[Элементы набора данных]
++++++++

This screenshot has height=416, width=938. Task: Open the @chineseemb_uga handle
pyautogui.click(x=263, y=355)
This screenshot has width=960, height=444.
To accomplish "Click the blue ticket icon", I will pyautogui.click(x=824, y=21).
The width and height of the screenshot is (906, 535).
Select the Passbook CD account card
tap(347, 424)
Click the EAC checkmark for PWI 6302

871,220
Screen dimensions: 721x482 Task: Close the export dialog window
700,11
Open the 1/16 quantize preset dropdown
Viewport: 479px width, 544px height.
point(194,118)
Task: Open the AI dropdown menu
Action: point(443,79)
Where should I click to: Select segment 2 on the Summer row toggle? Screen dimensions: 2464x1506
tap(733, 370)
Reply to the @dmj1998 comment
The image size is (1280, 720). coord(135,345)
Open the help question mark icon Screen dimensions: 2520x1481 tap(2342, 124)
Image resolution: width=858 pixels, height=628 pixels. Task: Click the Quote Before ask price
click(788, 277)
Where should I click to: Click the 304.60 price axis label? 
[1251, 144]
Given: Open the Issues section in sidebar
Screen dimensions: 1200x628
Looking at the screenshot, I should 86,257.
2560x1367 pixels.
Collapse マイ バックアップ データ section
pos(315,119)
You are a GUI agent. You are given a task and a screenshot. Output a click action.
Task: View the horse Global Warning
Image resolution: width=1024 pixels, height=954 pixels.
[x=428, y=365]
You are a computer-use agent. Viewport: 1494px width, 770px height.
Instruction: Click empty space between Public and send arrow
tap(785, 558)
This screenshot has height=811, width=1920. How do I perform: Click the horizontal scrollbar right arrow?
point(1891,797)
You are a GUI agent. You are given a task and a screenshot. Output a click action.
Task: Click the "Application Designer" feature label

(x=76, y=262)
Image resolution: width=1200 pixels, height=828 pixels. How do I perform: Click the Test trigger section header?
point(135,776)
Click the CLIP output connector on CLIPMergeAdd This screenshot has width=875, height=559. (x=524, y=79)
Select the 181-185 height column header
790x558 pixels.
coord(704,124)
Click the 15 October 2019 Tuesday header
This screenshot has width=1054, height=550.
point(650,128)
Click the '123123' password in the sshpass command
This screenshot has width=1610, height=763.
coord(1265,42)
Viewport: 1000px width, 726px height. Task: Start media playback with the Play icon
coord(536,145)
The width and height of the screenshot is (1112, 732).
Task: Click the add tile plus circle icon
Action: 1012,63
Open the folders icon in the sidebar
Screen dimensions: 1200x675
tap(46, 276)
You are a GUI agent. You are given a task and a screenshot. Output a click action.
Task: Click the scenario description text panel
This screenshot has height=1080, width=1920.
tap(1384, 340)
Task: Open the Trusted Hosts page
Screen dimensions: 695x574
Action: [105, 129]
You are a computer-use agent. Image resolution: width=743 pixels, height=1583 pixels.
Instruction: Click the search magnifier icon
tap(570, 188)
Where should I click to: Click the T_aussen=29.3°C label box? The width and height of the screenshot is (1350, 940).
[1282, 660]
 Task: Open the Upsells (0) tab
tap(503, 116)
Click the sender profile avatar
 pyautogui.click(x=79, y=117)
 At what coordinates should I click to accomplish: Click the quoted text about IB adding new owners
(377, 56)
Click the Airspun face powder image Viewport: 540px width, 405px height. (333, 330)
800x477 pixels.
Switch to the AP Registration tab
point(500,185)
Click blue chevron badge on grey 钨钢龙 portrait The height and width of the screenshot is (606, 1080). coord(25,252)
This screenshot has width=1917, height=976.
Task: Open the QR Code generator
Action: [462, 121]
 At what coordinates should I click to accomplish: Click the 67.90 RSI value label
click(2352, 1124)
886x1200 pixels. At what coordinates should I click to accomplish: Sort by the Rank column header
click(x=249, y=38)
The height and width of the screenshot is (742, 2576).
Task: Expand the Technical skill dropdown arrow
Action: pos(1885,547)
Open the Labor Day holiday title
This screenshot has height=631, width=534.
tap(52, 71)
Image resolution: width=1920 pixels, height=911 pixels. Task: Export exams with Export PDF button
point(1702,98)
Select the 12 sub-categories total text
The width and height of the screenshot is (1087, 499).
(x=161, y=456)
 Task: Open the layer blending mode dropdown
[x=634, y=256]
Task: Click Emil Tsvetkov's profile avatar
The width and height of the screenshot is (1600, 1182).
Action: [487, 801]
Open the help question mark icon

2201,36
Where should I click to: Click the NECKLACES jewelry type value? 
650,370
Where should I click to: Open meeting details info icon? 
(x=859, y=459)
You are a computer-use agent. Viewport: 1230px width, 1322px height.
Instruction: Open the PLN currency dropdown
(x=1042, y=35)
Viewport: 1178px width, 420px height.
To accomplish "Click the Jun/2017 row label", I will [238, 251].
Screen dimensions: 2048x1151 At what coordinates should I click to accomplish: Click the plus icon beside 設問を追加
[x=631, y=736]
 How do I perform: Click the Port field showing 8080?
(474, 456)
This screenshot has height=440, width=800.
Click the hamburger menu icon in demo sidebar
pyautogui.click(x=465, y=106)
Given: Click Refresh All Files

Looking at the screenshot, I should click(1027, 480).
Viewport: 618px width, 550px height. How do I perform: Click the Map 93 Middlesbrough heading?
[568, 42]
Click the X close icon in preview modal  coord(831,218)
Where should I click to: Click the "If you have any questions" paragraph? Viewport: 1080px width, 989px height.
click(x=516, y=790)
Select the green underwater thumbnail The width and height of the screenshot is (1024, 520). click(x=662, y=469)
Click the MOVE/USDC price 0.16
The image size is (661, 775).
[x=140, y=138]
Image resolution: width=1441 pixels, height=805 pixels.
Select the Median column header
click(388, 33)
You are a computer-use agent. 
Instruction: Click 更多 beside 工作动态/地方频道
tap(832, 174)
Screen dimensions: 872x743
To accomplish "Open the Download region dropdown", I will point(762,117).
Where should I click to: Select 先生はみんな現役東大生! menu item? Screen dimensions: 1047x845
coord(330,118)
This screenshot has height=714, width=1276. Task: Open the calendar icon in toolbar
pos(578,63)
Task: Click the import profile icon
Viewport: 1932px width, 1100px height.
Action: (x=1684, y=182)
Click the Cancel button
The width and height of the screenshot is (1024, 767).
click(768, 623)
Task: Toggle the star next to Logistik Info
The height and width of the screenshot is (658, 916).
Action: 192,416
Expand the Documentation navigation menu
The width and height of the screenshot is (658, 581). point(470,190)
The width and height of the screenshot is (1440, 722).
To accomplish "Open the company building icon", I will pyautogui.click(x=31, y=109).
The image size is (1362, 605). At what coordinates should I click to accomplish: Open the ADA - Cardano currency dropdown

++++++++

* [Условие задачи]:
Оформите все строки выше как JSON-список, где каждой строке соответствует одна строковая запись. Пустые строки не включайте.

* [Ответ]:
[
  "This screenshot has height=416, width=938. Task: Open the @chineseemb_uga handle",
  "pyautogui.click(x=263, y=355)",
  "This screenshot has width=960, height=444.",
  "To accomplish \"Click the blue ticket icon\", I will pyautogui.click(x=824, y=21).",
  "The width and height of the screenshot is (906, 535).",
  "Select the Passbook CD account card",
  "tap(347, 424)",
  "Click the EAC checkmark for PWI 6302",
  "871,220",
  "Screen dimensions: 721x482 Task: Close the export dialog window",
  "700,11",
  "Open the 1/16 quantize preset dropdown",
  "Viewport: 479px width, 544px height.",
  "point(194,118)",
  "Task: Open the AI dropdown menu",
  "Action: point(443,79)",
  "Where should I click to: Select segment 2 on the Summer row toggle? Screen dimensions: 2464x1506",
  "tap(733, 370)",
  "Reply to the @dmj1998 comment",
  "The image size is (1280, 720). coord(135,345)",
  "Open the help question mark icon Screen dimensions: 2520x1481 tap(2342, 124)",
  "Image resolution: width=858 pixels, height=628 pixels. Task: Click the Quote Before ask price",
  "click(788, 277)",
  "Where should I click to: Click the 304.60 price axis label? ",
  "[1251, 144]",
  "Given: Open the Issues section in sidebar",
  "Screen dimensions: 1200x628",
  "Looking at the screenshot, I should 86,257.",
  "2560x1367 pixels.",
  "Collapse マイ バックアップ データ section",
  "pos(315,119)",
  "You are a GUI agent. You are given a task and a screenshot. Output a click action.",
  "Task: View the horse Global Warning",
  "Image resolution: width=1024 pixels, height=954 pixels.",
  "[x=428, y=365]",
  "You are a computer-use agent. Viewport: 1494px width, 770px height.",
  "Instruction: Click empty space between Public and send arrow",
  "tap(785, 558)",
  "This screenshot has height=811, width=1920. How do I perform: Click the horizontal scrollbar right arrow?",
  "point(1891,797)",
  "You are a GUI agent. You are given a task and a screenshot. Output a click action.",
  "Task: Click the \"Application Designer\" feature label",
  "(x=76, y=262)",
  "Image resolution: width=1200 pixels, height=828 pixels. How do I perform: Click the Test trigger section header?",
  "point(135,776)",
  "Click the CLIP output connector on CLIPMergeAdd This screenshot has width=875, height=559. (x=524, y=79)",
  "Select the 181-185 height column header",
  "790x558 pixels.",
  "coord(704,124)",
  "Click the 15 October 2019 Tuesday header",
  "This screenshot has width=1054, height=550.",
  "point(650,128)",
  "Click the '123123' password in the sshpass command",
  "This screenshot has width=1610, height=763.",
  "coord(1265,42)",
  "Viewport: 1000px width, 726px height. Task: Start media playback with the Play icon",
  "coord(536,145)",
  "The width and height of the screenshot is (1112, 732).",
  "Task: Click the add tile plus circle icon",
  "Action: 1012,63",
  "Open the folders icon in the sidebar",
  "Screen dimensions: 1200x675",
  "tap(46, 276)",
  "You are a GUI agent. You are given a task and a screenshot. Output a click action.",
  "Task: Click the scenario description text panel",
  "This screenshot has height=1080, width=1920.",
  "tap(1384, 340)",
  "Task: Open the Trusted Hosts page",
  "Screen dimensions: 695x574",
  "Action: [105, 129]",
  "You are a computer-use agent. Image resolution: width=743 pixels, height=1583 pixels.",
  "Instruction: Click the search magnifier icon",
  "tap(570, 188)",
  "Where should I click to: Click the T_aussen=29.3°C label box? The width and height of the screenshot is (1350, 940).",
  "[1282, 660]",
  " Task: Open the Upsells (0) tab",
  "tap(503, 116)",
  "Click the sender profile avatar",
  " pyautogui.click(x=79, y=117)",
  " At what coordinates should I click to accomplish: Click the quoted text about IB adding new owners",
  "(377, 56)",
  "Click the Airspun face powder image Viewport: 540px width, 405px height. (333, 330)",
  "800x477 pixels.",
  "Switch to the AP Registration tab",
  "point(500,185)",
  "Click blue chevron badge on grey 钨钢龙 portrait The height and width of the screenshot is (606, 1080). coord(25,252)",
  "This screenshot has width=1917, height=976.",
  "Task: Open the QR Code generator",
  "Action: [462, 121]",
  " At what coordinates should I click to accomplish: Click the 67.90 RSI value label",
  "click(2352, 1124)",
  "886x1200 pixels. At what coordinates should I click to accomplish: Sort by the Rank column header",
  "click(x=249, y=38)",
  "The height and width of the screenshot is (742, 2576).",
  "Task: Expand the Technical skill dropdown arrow",
  "Action: pos(1885,547)",
  "Open the Labor Day holiday title",
  "This screenshot has height=631, width=534.",
  "tap(52, 71)",
  "Image resolution: width=1920 pixels, height=911 pixels. Task: Export exams with Export PDF button",
  "point(1702,98)",
  "Select the 12 sub-categories total text",
  "The width and height of the screenshot is (1087, 499).",
  "(x=161, y=456)",
  " Task: Open the layer blending mode dropdown",
  "[x=634, y=256]",
  "Task: Click Emil Tsvetkov's profile avatar",
  "The width and height of the screenshot is (1600, 1182).",
  "Action: [487, 801]",
  "Open the help question mark icon",
  "2201,36",
  "Where should I click to: Click the NECKLACES jewelry type value? ",
  "650,370",
  "Where should I click to: Open meeting details info icon? ",
  "(x=859, y=459)",
  "You are a computer-use agent. Viewport: 1230px width, 1322px height.",
  "Instruction: Open the PLN currency dropdown",
  "(x=1042, y=35)",
  "Viewport: 1178px width, 420px height.",
  "To accomplish \"Click the Jun/2017 row label\", I will [238, 251].",
  "Screen dimensions: 2048x1151 At what coordinates should I click to accomplish: Click the plus icon beside 設問を追加",
  "[x=631, y=736]",
  " How do I perform: Click the Port field showing 8080?",
  "(474, 456)",
  "This screenshot has height=440, width=800.",
  "Click the hamburger menu icon in demo sidebar",
  "pyautogui.click(x=465, y=106)",
  "Given: Click Refresh All Files",
  "Looking at the screenshot, I should click(1027, 480).",
  "Viewport: 618px width, 550px height. How do I perform: Click the Map 93 Middlesbrough heading?",
  "[568, 42]",
  "Click the X close icon in preview modal  coord(831,218)",
  "Where should I click to: Click the \"If you have any questions\" paragraph? Viewport: 1080px width, 989px height.",
  "click(x=516, y=790)",
  "Select the green underwater thumbnail The width and height of the screenshot is (1024, 520). click(x=662, y=469)",
  "Click the MOVE/USDC price 0.16",
  "The image size is (661, 775).",
  "[x=140, y=138]",
  "Image resolution: width=1441 pixels, height=805 pixels.",
  "Select the Median column header",
  "click(388, 33)",
  "You are a computer-use agent. ",
  "Instruction: Click 更多 beside 工作动态/地方频道",
  "tap(832, 174)",
  "Screen dimensions: 872x743",
  "To accomplish \"Open the Download region dropdown\", I will point(762,117).",
  "Where should I click to: Select 先生はみんな現役東大生! menu item? Screen dimensions: 1047x845",
  "coord(330,118)",
  "This screenshot has height=714, width=1276. Task: Open the calendar icon in toolbar",
  "pos(578,63)",
  "Task: Click the import profile icon",
  "Viewport: 1932px width, 1100px height.",
  "Action: (x=1684, y=182)",
  "Click the Cancel button",
  "The width and height of the screenshot is (1024, 767).",
  "click(768, 623)",
  "Task: Toggle the star next to Logistik Info",
  "The height and width of the screenshot is (658, 916).",
  "Action: 192,416",
  "Expand the Documentation navigation menu",
  "The width and height of the screenshot is (658, 581). point(470,190)",
  "The width and height of the screenshot is (1440, 722).",
  "To accomplish \"Open the company building icon\", I will pyautogui.click(x=31, y=109).",
  "The image size is (1362, 605). At what coordinates should I click to accomplish: Open the ADA - Cardano currency dropdown"
]